Les gouvernements se sont tournés vers les subventions pour atténuer l’impact sur les ménages. Dans certains cas, les subventions peuvent être un outil de transition efficace pour atténuer l’impact des chocs. Mais ils ont tendance à être laissés en place trop longtemps, entraînant invariablement des effets indésirables. Les subventions peuvent rapidement réduire les dépenses dans les infrastructures, la santé et l’éducation. Les subventions à l’énergie tendent à bénéficier davantage aux ménages les plus riches qu’aux ménages les plus pauvres et encouragent une consommation excessive.

Fait inquiétant, de nombreux gouvernements envisagent de recourir à des restrictions commerciales et à des interdictions d’exportation pour protéger les approvisionnements alimentaires nationaux. Ils devraient s’abstenir. Des politiques telles que celles-ci, qui semblent appropriées au niveau des pays, ont tendance à avoir des conséquences mondiales terribles. Lors de la flambée des prix alimentaires de 2010-2011, les restrictions commerciales ont amplifié la hausse des prix mondiaux et plongé des millions de personnes dans la pauvreté, bien qu’elles aient freiné la hausse des prix intérieurs.

Les décideurs politiques devraient plutôt utiliser des politiques de protection sociale pour protéger les plus pauvres de la hausse des prix. Ces politiques pourraient inclure des filets de sécurité ciblés tels que transferts monétaires, nourriture, et transferts en nature, programmes d’alimentation scolaire et programmes de travaux publics. Le calcul des indices d’inflation pour différents groupes de revenus fournit de meilleures informations sur l’inflation réellement subie par les pauvres et devrait éclairer la conception des filets de sécurité sociale. La coopération et la communication internationales seront nécessaires pour éviter des mesures donnant-donnant.

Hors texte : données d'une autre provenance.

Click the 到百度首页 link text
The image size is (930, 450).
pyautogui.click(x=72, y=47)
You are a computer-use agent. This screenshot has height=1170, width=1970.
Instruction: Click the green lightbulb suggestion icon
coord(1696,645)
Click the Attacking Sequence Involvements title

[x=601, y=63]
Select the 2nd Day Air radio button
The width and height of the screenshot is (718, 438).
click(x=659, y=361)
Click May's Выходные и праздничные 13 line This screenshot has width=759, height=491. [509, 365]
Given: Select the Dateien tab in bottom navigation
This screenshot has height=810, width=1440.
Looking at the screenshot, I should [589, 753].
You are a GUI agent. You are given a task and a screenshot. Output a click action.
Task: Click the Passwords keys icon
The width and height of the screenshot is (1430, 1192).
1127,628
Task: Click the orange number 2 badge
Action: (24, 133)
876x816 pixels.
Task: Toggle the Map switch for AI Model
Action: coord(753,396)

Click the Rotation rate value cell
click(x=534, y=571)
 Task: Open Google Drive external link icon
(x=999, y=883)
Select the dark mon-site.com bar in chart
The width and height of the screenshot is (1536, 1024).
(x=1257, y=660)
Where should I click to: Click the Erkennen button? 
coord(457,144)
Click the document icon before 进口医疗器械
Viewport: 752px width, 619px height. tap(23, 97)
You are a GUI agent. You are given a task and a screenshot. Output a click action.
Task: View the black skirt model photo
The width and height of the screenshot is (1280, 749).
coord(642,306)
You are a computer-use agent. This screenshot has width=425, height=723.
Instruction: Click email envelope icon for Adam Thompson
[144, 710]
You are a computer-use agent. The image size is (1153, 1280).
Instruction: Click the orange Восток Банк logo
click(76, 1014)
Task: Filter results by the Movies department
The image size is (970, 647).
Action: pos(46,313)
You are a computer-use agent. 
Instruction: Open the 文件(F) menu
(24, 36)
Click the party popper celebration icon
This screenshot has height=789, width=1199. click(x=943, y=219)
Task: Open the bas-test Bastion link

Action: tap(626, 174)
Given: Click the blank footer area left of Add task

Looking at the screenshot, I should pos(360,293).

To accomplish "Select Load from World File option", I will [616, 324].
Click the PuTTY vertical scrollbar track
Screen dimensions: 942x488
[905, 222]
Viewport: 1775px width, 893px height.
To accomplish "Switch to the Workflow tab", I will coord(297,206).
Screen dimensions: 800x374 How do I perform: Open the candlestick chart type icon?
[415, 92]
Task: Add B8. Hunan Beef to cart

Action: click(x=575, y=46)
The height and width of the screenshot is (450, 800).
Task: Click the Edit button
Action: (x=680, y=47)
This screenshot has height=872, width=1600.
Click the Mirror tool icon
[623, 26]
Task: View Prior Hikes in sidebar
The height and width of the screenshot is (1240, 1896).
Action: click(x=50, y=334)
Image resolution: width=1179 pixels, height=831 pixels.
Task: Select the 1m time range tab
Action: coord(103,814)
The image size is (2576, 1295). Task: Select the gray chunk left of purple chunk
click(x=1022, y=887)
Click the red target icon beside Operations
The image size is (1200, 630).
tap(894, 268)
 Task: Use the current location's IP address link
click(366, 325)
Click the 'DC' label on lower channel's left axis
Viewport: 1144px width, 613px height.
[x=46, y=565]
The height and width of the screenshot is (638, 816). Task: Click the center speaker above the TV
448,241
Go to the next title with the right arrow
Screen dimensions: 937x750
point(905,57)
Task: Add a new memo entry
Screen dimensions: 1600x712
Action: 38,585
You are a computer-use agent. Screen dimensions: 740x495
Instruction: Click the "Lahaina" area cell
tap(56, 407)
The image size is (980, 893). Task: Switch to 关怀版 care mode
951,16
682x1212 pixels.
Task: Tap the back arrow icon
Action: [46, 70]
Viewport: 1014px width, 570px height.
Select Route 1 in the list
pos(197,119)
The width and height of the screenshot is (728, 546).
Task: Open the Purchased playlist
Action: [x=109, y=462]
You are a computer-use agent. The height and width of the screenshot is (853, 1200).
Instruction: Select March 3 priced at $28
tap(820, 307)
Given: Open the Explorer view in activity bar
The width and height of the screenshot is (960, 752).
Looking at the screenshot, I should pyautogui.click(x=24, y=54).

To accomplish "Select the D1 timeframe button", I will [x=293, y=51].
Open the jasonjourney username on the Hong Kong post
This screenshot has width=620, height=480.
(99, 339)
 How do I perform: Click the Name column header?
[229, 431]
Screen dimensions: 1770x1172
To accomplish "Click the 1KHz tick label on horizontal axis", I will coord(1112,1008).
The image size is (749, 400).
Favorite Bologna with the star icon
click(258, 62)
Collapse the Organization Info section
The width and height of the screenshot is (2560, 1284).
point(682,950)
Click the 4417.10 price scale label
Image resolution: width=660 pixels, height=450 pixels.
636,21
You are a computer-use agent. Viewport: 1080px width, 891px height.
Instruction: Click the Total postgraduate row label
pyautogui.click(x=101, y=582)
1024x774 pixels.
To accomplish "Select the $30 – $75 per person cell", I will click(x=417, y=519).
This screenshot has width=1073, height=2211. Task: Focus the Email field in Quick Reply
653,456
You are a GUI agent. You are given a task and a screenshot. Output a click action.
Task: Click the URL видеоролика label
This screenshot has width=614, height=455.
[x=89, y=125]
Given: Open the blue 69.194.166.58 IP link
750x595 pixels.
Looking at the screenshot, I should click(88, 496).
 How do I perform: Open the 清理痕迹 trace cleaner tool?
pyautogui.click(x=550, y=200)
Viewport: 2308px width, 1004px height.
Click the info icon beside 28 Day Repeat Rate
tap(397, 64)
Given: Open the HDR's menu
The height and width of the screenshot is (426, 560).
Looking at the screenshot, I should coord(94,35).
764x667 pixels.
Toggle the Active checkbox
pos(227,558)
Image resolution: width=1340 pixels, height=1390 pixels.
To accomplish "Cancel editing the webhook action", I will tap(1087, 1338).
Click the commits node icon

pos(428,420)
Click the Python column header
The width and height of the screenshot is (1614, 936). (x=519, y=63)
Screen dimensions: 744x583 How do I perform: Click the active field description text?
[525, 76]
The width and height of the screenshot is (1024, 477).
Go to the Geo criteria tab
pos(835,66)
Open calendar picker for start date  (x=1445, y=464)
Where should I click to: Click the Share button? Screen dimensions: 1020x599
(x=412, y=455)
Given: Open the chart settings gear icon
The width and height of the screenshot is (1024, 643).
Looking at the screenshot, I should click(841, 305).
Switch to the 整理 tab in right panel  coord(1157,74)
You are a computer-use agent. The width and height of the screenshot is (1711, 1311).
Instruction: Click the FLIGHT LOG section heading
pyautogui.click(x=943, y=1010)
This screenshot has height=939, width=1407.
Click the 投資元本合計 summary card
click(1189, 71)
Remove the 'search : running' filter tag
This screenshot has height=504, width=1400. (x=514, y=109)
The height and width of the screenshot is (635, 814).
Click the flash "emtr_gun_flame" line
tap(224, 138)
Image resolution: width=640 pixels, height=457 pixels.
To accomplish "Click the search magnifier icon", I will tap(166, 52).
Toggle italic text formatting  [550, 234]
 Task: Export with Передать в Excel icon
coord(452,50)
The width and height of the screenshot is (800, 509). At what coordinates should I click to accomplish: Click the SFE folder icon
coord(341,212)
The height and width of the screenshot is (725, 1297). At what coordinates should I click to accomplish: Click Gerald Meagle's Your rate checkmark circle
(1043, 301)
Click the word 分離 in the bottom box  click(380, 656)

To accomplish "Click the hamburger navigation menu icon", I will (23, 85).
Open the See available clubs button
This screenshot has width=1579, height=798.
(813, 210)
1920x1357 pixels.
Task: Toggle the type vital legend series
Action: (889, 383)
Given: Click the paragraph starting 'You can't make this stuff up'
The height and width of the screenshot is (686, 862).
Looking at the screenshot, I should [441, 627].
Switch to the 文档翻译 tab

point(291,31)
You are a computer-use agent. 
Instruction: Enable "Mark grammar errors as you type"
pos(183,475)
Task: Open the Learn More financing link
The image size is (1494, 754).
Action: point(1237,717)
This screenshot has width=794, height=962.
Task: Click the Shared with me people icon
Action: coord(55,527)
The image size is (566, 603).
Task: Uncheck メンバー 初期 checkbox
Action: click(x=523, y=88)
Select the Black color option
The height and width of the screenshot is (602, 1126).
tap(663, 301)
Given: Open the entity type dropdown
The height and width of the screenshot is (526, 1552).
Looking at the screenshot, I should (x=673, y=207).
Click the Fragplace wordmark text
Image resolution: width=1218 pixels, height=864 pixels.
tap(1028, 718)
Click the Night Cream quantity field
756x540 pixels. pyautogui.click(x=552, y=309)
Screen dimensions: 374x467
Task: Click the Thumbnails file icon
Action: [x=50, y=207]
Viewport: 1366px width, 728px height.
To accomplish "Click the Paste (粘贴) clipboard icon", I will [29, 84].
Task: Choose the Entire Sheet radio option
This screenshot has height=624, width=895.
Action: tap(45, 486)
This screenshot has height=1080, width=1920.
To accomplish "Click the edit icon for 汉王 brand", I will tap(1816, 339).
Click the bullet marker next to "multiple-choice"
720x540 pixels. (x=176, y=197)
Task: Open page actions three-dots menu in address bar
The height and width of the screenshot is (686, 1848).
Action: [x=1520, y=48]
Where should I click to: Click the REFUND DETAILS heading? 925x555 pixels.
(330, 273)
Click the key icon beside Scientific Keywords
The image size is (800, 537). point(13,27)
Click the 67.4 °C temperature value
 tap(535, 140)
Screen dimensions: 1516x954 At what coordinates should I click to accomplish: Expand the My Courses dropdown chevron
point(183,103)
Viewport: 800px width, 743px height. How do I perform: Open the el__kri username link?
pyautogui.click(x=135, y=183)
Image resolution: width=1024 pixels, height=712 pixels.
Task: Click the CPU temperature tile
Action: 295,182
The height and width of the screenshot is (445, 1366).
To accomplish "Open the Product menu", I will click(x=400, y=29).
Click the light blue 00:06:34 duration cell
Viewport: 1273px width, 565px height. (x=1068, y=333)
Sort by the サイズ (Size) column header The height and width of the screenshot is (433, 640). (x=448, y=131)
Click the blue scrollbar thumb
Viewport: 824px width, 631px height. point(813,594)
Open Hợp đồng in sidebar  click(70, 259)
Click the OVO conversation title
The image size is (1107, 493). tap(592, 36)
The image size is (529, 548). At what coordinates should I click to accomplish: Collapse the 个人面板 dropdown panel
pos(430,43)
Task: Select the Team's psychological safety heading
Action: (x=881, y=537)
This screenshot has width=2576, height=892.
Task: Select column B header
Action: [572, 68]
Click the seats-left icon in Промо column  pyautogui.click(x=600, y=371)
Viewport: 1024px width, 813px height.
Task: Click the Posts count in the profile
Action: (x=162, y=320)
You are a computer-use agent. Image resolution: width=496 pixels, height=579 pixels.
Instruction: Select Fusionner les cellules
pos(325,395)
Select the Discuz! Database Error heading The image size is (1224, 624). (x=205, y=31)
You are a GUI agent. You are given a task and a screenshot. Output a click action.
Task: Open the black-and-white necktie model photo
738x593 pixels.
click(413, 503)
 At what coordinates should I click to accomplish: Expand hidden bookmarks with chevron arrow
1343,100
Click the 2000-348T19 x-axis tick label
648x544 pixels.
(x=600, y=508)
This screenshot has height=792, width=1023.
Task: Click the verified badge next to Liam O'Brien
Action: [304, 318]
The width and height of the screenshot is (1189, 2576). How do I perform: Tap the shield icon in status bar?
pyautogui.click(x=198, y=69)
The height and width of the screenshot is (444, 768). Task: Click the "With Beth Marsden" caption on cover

Les banques centrales des marchés émergents et des économies en développement ont également s’est déplacé rapidement pour freiner l’inflation. En décidant quoi faire ensuite, ils doivent garder à l’esprit les effets potentiels sur la pauvreté et l’inégalité. Les gouvernements peuvent également améliorer leur accès aux produits financiers susceptibles de protéger la valeur réelle des actifs des familles pauvres contre l’inflation—stimuler une plus grande concurrence dans le secteur financier contribuera à atteindre ce résultat.